Dataset records:

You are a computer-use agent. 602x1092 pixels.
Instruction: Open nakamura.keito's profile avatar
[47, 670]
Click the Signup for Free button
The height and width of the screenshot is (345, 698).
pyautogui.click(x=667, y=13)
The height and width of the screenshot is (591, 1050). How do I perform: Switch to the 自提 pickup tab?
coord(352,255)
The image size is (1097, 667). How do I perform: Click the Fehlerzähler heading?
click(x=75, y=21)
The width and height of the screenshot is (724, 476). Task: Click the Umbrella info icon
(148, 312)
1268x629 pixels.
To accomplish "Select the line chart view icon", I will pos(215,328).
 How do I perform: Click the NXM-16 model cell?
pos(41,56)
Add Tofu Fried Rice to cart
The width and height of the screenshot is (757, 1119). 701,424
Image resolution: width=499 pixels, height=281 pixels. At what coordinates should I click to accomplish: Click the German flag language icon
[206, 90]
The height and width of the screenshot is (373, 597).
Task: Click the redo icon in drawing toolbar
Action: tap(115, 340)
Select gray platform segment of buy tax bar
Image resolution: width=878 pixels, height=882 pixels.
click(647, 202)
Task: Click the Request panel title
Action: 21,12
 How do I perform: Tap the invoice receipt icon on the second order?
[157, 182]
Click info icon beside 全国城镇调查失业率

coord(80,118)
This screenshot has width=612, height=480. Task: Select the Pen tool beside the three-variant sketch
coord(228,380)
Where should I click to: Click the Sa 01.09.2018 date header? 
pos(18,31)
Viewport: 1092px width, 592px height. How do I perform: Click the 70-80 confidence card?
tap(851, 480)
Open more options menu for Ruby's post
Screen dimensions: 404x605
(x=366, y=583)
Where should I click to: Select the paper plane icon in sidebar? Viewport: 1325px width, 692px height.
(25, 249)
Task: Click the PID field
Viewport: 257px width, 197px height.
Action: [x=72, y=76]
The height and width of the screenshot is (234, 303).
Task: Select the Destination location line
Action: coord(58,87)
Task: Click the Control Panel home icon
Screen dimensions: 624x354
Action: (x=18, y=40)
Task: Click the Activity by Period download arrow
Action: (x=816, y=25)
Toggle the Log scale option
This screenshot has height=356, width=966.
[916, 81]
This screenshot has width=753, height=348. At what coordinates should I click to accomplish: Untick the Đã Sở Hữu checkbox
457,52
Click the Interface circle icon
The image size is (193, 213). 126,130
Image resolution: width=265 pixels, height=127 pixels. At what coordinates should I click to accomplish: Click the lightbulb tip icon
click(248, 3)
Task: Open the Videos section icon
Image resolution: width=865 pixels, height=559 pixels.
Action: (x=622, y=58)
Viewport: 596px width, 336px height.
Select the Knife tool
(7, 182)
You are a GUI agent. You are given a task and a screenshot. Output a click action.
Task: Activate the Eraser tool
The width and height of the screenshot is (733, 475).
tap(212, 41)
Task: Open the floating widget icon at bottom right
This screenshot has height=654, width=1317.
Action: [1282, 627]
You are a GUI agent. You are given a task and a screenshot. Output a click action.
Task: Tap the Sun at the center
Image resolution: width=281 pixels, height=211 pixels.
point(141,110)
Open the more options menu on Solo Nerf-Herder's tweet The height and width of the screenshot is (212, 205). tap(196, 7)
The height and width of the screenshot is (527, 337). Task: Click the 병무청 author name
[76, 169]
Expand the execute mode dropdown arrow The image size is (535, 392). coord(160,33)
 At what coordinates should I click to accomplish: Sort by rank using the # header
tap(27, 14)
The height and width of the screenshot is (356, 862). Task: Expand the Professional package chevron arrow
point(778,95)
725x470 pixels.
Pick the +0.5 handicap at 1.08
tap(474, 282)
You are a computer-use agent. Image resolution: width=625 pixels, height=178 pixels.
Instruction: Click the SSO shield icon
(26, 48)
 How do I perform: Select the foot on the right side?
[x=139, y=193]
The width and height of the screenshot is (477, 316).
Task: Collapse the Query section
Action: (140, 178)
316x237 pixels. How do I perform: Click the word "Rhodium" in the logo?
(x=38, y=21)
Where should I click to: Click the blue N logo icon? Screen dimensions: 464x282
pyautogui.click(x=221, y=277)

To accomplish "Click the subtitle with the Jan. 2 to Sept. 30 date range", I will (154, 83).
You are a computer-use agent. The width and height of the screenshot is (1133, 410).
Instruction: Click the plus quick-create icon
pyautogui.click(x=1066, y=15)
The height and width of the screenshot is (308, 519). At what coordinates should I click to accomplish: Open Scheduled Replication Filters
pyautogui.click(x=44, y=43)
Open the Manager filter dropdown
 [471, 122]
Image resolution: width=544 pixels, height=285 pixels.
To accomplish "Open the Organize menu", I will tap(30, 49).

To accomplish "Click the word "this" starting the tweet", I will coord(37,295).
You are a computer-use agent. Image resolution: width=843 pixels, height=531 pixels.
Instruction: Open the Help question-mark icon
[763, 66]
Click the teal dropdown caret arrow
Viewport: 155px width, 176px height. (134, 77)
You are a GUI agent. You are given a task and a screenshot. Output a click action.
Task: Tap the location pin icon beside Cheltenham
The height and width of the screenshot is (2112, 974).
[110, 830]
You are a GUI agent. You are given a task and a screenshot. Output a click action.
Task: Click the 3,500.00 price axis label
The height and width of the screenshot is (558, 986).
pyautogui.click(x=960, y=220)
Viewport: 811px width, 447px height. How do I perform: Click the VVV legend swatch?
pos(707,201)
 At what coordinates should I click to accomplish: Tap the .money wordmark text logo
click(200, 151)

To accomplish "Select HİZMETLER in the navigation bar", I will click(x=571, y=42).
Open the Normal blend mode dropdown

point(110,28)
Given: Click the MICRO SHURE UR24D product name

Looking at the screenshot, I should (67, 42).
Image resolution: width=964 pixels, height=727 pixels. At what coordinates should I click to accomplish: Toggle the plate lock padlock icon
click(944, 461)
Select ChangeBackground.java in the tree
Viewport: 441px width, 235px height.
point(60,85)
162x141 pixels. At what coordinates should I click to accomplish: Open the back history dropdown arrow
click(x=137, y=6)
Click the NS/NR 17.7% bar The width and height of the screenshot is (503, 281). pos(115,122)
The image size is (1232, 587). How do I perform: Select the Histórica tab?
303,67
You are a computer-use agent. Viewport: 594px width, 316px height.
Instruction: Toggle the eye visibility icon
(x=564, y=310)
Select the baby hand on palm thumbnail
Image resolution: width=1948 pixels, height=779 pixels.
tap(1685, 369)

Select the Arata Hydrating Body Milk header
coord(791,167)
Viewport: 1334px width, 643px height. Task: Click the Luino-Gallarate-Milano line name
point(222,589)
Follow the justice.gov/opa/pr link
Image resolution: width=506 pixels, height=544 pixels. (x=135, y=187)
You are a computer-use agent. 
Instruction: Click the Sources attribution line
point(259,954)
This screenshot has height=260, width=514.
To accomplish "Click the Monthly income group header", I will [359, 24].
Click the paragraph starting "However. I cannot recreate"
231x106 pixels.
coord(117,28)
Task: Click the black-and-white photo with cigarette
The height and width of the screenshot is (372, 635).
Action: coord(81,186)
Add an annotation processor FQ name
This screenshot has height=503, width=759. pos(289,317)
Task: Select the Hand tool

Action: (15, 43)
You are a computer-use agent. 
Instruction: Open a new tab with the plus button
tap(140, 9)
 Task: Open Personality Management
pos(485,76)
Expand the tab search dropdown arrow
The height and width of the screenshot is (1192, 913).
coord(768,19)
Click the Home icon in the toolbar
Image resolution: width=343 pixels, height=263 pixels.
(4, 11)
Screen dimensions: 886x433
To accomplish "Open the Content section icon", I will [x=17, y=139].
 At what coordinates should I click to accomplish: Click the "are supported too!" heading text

Work instructions:
Restate the listing above in full, exactly.

Result of this task:
You are a computer-use agent. 602x1092 pixels.
Instruction: Open nakamura.keito's profile avatar
[47, 670]
Click the Signup for Free button
The height and width of the screenshot is (345, 698).
pyautogui.click(x=667, y=13)
The height and width of the screenshot is (591, 1050). How do I perform: Switch to the 自提 pickup tab?
coord(352,255)
The image size is (1097, 667). How do I perform: Click the Fehlerzähler heading?
click(x=75, y=21)
The width and height of the screenshot is (724, 476). Task: Click the Umbrella info icon
(148, 312)
1268x629 pixels.
To accomplish "Select the line chart view icon", I will pos(215,328).
 How do I perform: Click the NXM-16 model cell?
pos(41,56)
Add Tofu Fried Rice to cart
The width and height of the screenshot is (757, 1119). 701,424
Image resolution: width=499 pixels, height=281 pixels. At what coordinates should I click to accomplish: Click the German flag language icon
[206, 90]
The height and width of the screenshot is (373, 597).
Task: Click the redo icon in drawing toolbar
Action: tap(115, 340)
Select gray platform segment of buy tax bar
Image resolution: width=878 pixels, height=882 pixels.
click(647, 202)
Task: Click the Request panel title
Action: 21,12
 How do I perform: Tap the invoice receipt icon on the second order?
[157, 182]
Click info icon beside 全国城镇调查失业率

coord(80,118)
This screenshot has width=612, height=480. Task: Select the Pen tool beside the three-variant sketch
coord(228,380)
Where should I click to: Click the Sa 01.09.2018 date header? 
pos(18,31)
Viewport: 1092px width, 592px height. How do I perform: Click the 70-80 confidence card?
tap(851, 480)
Open more options menu for Ruby's post
Screen dimensions: 404x605
(x=366, y=583)
Where should I click to: Select the paper plane icon in sidebar? Viewport: 1325px width, 692px height.
(25, 249)
Task: Click the PID field
Viewport: 257px width, 197px height.
Action: [x=72, y=76]
The height and width of the screenshot is (234, 303).
Task: Select the Destination location line
Action: coord(58,87)
Task: Click the Control Panel home icon
Screen dimensions: 624x354
Action: (x=18, y=40)
Task: Click the Activity by Period download arrow
Action: (x=816, y=25)
Toggle the Log scale option
This screenshot has height=356, width=966.
[916, 81]
This screenshot has width=753, height=348. At what coordinates should I click to accomplish: Untick the Đã Sở Hữu checkbox
457,52
Click the Interface circle icon
The image size is (193, 213). 126,130
Image resolution: width=265 pixels, height=127 pixels. At what coordinates should I click to accomplish: Click the lightbulb tip icon
click(248, 3)
Task: Open the Videos section icon
Image resolution: width=865 pixels, height=559 pixels.
Action: (x=622, y=58)
Viewport: 596px width, 336px height.
Select the Knife tool
(7, 182)
You are a GUI agent. You are given a task and a screenshot. Output a click action.
Task: Activate the Eraser tool
The width and height of the screenshot is (733, 475).
tap(212, 41)
Task: Open the floating widget icon at bottom right
This screenshot has height=654, width=1317.
Action: [1282, 627]
You are a GUI agent. You are given a task and a screenshot. Output a click action.
Task: Tap the Sun at the center
Image resolution: width=281 pixels, height=211 pixels.
point(141,110)
Open the more options menu on Solo Nerf-Herder's tweet The height and width of the screenshot is (212, 205). tap(196, 7)
The height and width of the screenshot is (527, 337). Task: Click the 병무청 author name
[76, 169]
Expand the execute mode dropdown arrow The image size is (535, 392). coord(160,33)
 At what coordinates should I click to accomplish: Sort by rank using the # header
tap(27, 14)
The height and width of the screenshot is (356, 862). Task: Expand the Professional package chevron arrow
point(778,95)
725x470 pixels.
Pick the +0.5 handicap at 1.08
tap(474, 282)
You are a computer-use agent. Image resolution: width=625 pixels, height=178 pixels.
Instruction: Click the SSO shield icon
(26, 48)
 How do I perform: Select the foot on the right side?
[x=139, y=193]
The width and height of the screenshot is (477, 316).
Task: Collapse the Query section
Action: (140, 178)
316x237 pixels. How do I perform: Click the word "Rhodium" in the logo?
(x=38, y=21)
Where should I click to: Click the blue N logo icon? Screen dimensions: 464x282
pyautogui.click(x=221, y=277)

To accomplish "Click the subtitle with the Jan. 2 to Sept. 30 date range", I will (154, 83).
You are a computer-use agent. The width and height of the screenshot is (1133, 410).
Instruction: Click the plus quick-create icon
pyautogui.click(x=1066, y=15)
The height and width of the screenshot is (308, 519). At what coordinates should I click to accomplish: Open Scheduled Replication Filters
pyautogui.click(x=44, y=43)
Open the Manager filter dropdown
 [471, 122]
Image resolution: width=544 pixels, height=285 pixels.
To accomplish "Open the Organize menu", I will tap(30, 49).

To accomplish "Click the word "this" starting the tweet", I will coord(37,295).
You are a computer-use agent. Image resolution: width=843 pixels, height=531 pixels.
Instruction: Open the Help question-mark icon
[763, 66]
Click the teal dropdown caret arrow
Viewport: 155px width, 176px height. (134, 77)
You are a GUI agent. You are given a task and a screenshot. Output a click action.
Task: Tap the location pin icon beside Cheltenham
The height and width of the screenshot is (2112, 974).
[110, 830]
You are a GUI agent. You are given a task and a screenshot. Output a click action.
Task: Click the 3,500.00 price axis label
The height and width of the screenshot is (558, 986).
pyautogui.click(x=960, y=220)
Viewport: 811px width, 447px height. How do I perform: Click the VVV legend swatch?
pos(707,201)
 At what coordinates should I click to accomplish: Tap the .money wordmark text logo
click(200, 151)

To accomplish "Select HİZMETLER in the navigation bar", I will click(x=571, y=42).
Open the Normal blend mode dropdown

point(110,28)
Given: Click the MICRO SHURE UR24D product name

Looking at the screenshot, I should (67, 42).
Image resolution: width=964 pixels, height=727 pixels. At what coordinates should I click to accomplish: Toggle the plate lock padlock icon
click(944, 461)
Select ChangeBackground.java in the tree
Viewport: 441px width, 235px height.
point(60,85)
162x141 pixels. At what coordinates should I click to accomplish: Open the back history dropdown arrow
click(x=137, y=6)
Click the NS/NR 17.7% bar The width and height of the screenshot is (503, 281). pos(115,122)
The image size is (1232, 587). How do I perform: Select the Histórica tab?
303,67
You are a computer-use agent. Viewport: 594px width, 316px height.
Instruction: Toggle the eye visibility icon
(x=564, y=310)
Select the baby hand on palm thumbnail
Image resolution: width=1948 pixels, height=779 pixels.
tap(1685, 369)

Select the Arata Hydrating Body Milk header
coord(791,167)
Viewport: 1334px width, 643px height. Task: Click the Luino-Gallarate-Milano line name
point(222,589)
Follow the justice.gov/opa/pr link
Image resolution: width=506 pixels, height=544 pixels. (x=135, y=187)
You are a computer-use agent. 
Instruction: Click the Sources attribution line
point(259,954)
This screenshot has height=260, width=514.
To accomplish "Click the Monthly income group header", I will [359, 24].
Click the paragraph starting "However. I cannot recreate"
231x106 pixels.
coord(117,28)
Task: Click the black-and-white photo with cigarette
The height and width of the screenshot is (372, 635).
Action: coord(81,186)
Add an annotation processor FQ name
This screenshot has height=503, width=759. pos(289,317)
Task: Select the Hand tool

Action: (15, 43)
You are a computer-use agent. 
Instruction: Open a new tab with the plus button
tap(140, 9)
 Task: Open Personality Management
pos(485,76)
Expand the tab search dropdown arrow
The height and width of the screenshot is (1192, 913).
coord(768,19)
Click the Home icon in the toolbar
Image resolution: width=343 pixels, height=263 pixels.
(4, 11)
Screen dimensions: 886x433
To accomplish "Open the Content section icon", I will [x=17, y=139].
 At what coordinates should I click to accomplish: Click the "are supported too!" heading text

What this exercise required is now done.